- **Goal of the exercise**: From the line containing "Instruction: Click the" through the last line of the listing, output each line exactly as it stands. Omit pictures.
==== Entries shown ====
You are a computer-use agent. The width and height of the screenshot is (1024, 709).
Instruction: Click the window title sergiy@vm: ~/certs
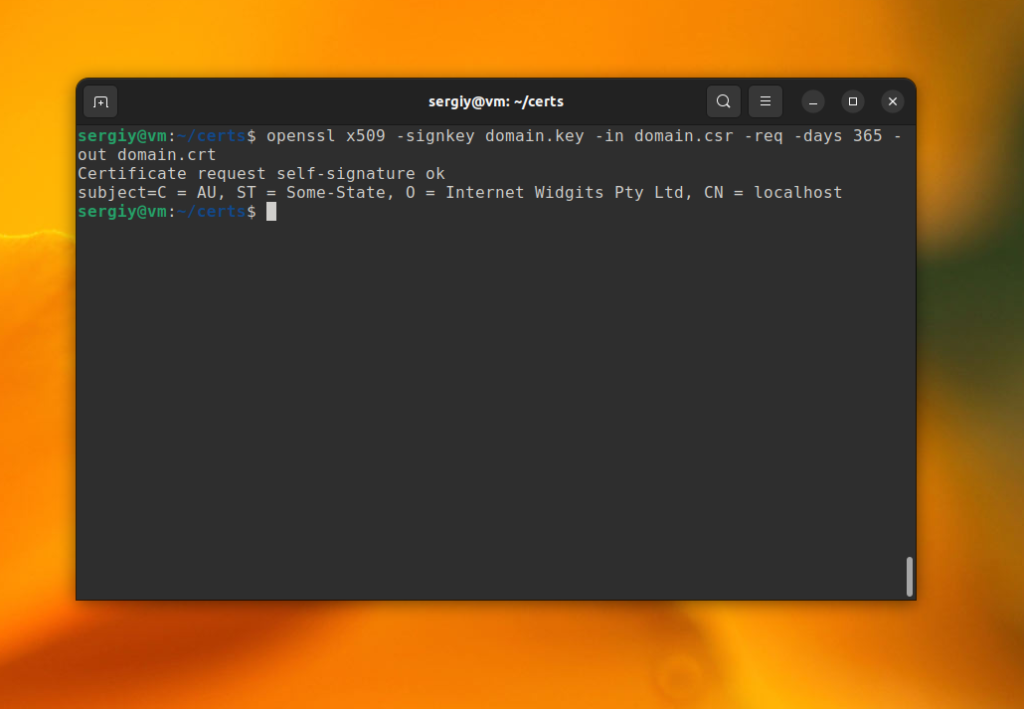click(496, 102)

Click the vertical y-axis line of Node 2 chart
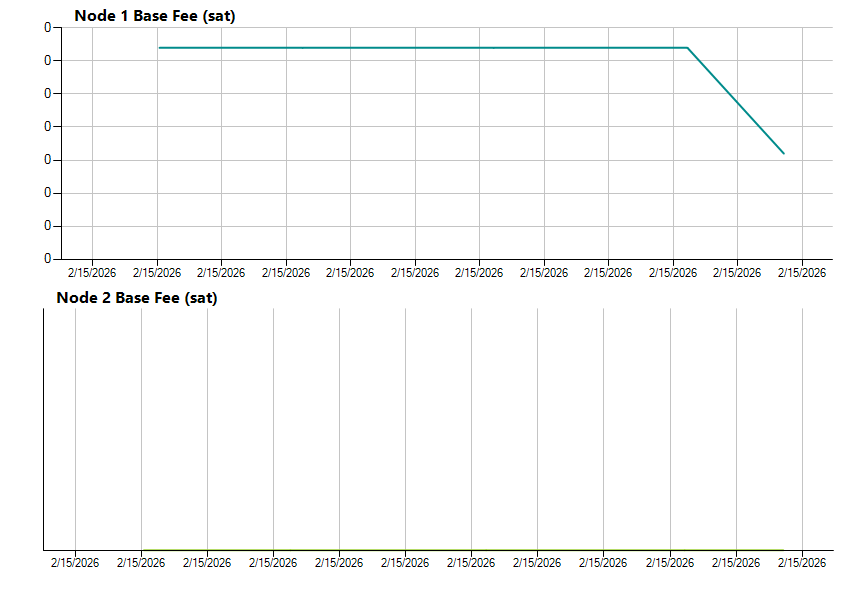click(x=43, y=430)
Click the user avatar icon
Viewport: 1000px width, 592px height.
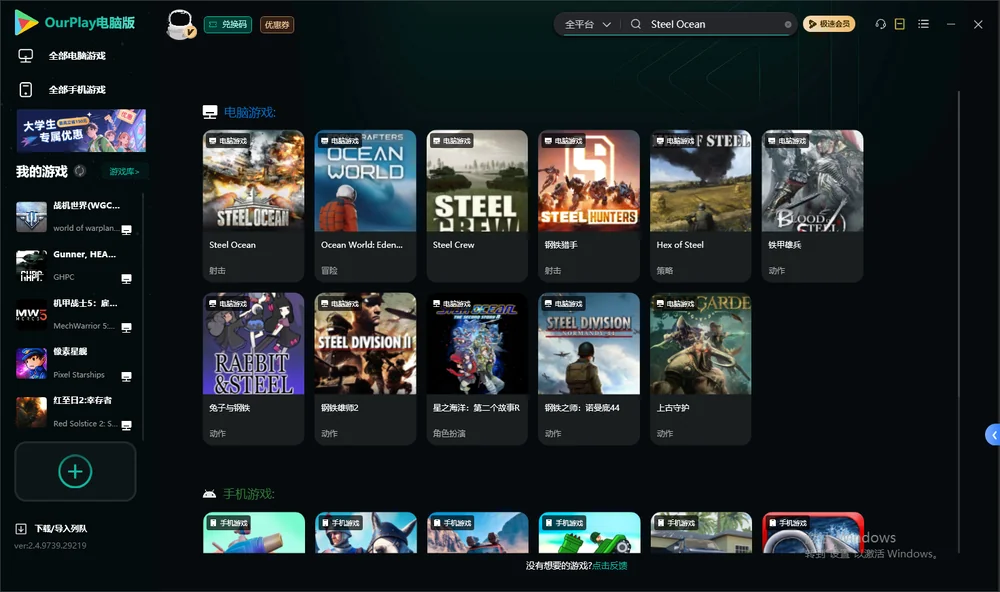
====
- **Solution to this exercise**:
Instruction: Click the window title sergiy@vm: ~/certs
click(496, 102)

Click the vertical y-axis line of Node 2 chart
click(x=43, y=430)
Click the user avatar icon
Viewport: 1000px width, 592px height.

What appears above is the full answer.